Pharmacokinetics of regional angiotensin-II: a novel biologic response modifier.

BACKGROUND: The splanchnic vasoconstrictor angiotensin-II (A-II) has been shown to redistribute blood flow to hepatoma during systemic infusions. The hepatoma tumor derives all blood flow from the hepatic artery, whereas the normal liver has a dual blood supply from both the portal vein and the hepatic artery. We hypothesized that the pharmacokinetics of regional intrahepatic arterial A-II infusion could favorably distribute blood flow to the tumor while preserving portal flow to normal liver.
METHODS: ACI rats had 10(6) cultured H4IIE cells inoculated into the liver 10-14 days before study. Both systemic and splanchnic hemodynamics were measured by the radio-labeled microsphere technique during intrahepatic arterial or intravenous infusion of angiotensin-II or normal saline. The tumor-to-normal liver hepatic artery blood flow ratio was calculated.
RESULTS: Regional A-II produced a proportionately less systemic effect than did intravenous infusion. The tumor vasoconstrictive response to A-II was minimal, and the tumor-to-normal blood flow ratio was greater with intrahepatic arterial or intravenous A-II infusion than with normal saline. Cardiac output and portal vein flow were decreased dramatically during intravenous, but not during intrahepatic, arterial A-II.

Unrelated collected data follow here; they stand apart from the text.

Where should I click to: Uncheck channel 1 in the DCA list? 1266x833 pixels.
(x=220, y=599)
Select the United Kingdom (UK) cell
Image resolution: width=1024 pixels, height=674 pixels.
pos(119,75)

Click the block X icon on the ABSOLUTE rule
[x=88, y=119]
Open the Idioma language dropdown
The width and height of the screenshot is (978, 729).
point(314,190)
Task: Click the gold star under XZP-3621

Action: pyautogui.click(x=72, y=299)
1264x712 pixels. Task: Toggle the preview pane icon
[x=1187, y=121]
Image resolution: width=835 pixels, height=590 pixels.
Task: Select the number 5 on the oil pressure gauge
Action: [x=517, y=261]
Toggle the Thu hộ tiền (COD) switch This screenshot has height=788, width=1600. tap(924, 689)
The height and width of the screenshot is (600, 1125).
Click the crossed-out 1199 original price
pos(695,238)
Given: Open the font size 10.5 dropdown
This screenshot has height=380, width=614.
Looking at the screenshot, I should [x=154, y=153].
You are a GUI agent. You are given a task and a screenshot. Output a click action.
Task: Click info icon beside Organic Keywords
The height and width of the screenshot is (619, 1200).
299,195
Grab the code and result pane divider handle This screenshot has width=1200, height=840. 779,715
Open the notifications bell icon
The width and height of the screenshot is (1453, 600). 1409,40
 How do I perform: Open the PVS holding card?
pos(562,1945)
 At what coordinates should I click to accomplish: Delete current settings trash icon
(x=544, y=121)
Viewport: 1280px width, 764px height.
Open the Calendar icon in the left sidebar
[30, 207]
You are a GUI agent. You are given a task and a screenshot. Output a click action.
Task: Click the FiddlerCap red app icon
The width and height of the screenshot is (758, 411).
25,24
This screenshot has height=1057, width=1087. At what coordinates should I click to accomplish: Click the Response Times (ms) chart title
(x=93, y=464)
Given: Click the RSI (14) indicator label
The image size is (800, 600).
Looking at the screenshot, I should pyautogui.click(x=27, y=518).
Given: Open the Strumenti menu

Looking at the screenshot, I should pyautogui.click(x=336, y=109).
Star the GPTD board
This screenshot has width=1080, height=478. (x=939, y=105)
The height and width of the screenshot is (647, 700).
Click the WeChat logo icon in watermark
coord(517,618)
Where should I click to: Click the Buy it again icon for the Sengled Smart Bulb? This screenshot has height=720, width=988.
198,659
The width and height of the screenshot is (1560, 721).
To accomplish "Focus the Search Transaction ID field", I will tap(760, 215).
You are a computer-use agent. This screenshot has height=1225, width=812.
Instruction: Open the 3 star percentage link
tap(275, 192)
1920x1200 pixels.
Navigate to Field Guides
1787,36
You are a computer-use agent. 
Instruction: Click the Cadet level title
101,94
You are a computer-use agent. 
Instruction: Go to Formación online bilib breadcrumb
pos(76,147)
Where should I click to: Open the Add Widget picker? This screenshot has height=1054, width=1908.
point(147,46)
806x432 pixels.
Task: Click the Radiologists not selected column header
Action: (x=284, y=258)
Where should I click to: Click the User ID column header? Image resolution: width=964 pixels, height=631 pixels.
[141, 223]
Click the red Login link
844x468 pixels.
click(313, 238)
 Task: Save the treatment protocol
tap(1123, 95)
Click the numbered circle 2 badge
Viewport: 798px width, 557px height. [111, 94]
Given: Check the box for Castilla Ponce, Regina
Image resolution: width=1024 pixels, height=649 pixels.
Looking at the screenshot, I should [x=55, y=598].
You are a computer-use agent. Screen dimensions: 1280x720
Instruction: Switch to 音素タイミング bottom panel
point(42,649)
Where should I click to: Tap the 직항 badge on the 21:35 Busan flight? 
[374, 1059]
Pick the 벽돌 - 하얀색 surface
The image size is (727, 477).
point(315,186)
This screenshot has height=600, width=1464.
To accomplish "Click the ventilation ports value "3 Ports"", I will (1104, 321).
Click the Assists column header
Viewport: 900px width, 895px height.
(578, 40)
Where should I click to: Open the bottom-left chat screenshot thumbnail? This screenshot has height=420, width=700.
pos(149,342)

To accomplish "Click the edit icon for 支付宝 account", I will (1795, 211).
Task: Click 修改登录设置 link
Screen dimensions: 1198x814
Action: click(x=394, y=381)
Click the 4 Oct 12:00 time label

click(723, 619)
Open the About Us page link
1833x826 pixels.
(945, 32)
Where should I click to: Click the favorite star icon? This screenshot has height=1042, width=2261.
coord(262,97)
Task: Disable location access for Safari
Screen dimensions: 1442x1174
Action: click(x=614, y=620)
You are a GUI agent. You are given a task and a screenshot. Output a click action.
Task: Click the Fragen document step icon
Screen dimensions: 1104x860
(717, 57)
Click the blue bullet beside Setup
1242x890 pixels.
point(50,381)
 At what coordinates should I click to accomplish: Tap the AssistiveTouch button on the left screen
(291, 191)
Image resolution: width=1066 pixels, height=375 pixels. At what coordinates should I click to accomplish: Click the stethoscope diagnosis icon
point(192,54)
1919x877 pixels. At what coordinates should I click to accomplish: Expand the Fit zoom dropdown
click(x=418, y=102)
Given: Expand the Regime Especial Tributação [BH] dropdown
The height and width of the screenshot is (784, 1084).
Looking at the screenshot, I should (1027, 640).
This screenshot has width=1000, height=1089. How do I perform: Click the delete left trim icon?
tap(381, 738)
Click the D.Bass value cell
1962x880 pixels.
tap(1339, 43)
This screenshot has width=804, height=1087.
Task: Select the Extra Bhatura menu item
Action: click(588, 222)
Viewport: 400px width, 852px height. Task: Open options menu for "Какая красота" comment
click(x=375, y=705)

CONCLUSION: Intrahepatic arterial A-II exhibits saturation kinetics with a system effect observed only after hepatic receptor saturation. Furthermore, the pharmacokinetics of intrahepatic arterial versus intravenous A-II indicate that intrahepatic arterial A-II will preferentially redistribute arterial blood flow to the tumor while synchronously preserving portal blood flow to the normal liver.